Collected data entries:
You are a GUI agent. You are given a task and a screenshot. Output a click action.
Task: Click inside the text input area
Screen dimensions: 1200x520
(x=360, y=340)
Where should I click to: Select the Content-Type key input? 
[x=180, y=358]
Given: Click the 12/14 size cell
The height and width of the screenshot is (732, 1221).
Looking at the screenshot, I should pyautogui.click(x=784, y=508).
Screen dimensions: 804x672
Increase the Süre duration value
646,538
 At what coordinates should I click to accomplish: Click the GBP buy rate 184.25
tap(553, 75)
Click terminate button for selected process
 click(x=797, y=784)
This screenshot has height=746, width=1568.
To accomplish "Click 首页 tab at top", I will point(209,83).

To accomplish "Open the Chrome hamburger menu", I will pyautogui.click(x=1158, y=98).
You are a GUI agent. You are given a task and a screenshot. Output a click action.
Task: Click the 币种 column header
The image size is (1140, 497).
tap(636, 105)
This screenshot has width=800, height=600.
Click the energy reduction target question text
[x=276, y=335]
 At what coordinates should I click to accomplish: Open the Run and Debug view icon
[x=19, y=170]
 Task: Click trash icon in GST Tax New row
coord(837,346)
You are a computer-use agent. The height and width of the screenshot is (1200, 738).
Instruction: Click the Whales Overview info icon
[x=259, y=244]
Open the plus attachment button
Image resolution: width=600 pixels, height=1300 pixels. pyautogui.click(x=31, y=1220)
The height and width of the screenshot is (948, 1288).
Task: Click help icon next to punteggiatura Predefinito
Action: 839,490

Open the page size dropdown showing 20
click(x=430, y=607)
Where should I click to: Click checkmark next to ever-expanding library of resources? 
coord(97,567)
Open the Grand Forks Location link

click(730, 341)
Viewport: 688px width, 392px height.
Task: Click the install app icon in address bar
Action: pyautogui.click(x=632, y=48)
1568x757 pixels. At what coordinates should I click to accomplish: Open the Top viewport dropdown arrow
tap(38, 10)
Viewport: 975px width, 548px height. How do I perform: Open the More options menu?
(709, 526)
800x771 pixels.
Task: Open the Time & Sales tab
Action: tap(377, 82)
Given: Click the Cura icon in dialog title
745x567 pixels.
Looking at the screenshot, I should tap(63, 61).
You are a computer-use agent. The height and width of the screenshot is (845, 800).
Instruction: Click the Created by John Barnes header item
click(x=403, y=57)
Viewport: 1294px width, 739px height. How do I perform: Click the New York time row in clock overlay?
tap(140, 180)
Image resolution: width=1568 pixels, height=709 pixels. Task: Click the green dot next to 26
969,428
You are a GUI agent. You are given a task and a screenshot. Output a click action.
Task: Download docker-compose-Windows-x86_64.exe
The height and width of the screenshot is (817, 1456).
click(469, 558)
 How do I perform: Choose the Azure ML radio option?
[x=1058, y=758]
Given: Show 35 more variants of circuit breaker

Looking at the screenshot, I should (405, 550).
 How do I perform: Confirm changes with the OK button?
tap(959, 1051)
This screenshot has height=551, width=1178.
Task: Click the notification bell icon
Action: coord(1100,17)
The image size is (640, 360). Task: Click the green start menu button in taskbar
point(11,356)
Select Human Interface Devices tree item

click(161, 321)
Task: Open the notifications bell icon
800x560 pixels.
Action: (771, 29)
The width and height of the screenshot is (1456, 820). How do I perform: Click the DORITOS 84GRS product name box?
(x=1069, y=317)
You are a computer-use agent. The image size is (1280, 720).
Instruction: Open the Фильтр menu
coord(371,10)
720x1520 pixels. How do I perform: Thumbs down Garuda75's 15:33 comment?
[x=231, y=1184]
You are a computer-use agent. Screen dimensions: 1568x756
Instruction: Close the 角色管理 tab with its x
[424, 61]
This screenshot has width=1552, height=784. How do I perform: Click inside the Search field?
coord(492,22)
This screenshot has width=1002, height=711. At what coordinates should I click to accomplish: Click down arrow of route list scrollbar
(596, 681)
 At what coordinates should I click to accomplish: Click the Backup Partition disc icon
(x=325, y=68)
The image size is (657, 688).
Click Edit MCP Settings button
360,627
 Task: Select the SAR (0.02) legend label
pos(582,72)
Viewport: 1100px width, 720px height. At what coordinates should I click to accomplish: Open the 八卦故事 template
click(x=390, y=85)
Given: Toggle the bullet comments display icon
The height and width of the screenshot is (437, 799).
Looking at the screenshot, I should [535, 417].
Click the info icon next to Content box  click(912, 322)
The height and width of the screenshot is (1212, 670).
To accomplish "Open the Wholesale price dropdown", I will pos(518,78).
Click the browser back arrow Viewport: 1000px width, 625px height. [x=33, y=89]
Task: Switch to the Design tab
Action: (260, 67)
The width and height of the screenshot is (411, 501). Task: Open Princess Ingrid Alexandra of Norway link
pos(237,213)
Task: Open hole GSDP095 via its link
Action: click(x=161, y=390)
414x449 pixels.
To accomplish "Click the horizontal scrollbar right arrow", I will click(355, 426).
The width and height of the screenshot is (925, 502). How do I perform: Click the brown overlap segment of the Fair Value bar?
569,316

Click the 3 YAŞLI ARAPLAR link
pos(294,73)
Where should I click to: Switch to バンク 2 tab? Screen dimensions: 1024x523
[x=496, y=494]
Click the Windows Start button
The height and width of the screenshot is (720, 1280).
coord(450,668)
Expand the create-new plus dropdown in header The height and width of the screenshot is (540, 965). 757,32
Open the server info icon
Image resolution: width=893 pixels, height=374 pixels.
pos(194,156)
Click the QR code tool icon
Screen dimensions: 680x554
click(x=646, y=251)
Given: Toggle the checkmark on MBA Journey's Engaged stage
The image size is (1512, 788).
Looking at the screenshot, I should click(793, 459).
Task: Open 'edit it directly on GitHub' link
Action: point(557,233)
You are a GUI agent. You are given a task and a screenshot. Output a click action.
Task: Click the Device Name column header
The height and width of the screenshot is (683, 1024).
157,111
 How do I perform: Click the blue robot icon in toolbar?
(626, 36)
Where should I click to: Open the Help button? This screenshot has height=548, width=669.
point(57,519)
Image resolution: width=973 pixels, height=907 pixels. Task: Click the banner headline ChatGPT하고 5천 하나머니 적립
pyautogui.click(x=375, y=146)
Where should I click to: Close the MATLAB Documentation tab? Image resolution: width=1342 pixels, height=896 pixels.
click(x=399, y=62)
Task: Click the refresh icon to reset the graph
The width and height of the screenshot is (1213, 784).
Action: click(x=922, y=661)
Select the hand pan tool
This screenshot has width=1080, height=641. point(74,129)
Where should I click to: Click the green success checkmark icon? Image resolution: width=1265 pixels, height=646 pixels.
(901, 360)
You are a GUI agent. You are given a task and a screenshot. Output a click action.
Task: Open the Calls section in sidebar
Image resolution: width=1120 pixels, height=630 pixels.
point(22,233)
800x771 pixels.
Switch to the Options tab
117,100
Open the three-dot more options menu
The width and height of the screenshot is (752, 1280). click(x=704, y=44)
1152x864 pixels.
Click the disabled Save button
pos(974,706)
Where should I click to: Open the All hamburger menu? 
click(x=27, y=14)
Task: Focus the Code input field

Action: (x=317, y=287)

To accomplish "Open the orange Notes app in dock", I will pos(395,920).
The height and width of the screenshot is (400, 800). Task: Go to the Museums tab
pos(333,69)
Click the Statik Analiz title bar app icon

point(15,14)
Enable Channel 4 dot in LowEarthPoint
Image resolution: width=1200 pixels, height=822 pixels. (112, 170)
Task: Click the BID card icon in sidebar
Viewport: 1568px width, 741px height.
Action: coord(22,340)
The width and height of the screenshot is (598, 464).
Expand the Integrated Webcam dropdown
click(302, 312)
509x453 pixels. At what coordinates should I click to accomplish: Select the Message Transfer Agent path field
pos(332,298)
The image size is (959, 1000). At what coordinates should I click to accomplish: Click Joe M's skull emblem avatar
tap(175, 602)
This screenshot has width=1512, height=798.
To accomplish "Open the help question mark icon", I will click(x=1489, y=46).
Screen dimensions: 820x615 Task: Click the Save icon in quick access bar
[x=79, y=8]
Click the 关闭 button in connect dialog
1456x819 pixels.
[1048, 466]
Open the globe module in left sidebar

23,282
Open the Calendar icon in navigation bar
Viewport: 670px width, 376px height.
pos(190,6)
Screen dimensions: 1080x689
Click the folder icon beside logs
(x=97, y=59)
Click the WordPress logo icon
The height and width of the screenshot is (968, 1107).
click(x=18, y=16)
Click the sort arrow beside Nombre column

Instructions to follow:
In the records above, find every line containing the word "Toggle" and show it.

Response to this task:
Given: Toggle the bullet comments display icon
Given: Toggle the checkmark on MBA Journey's Engaged stage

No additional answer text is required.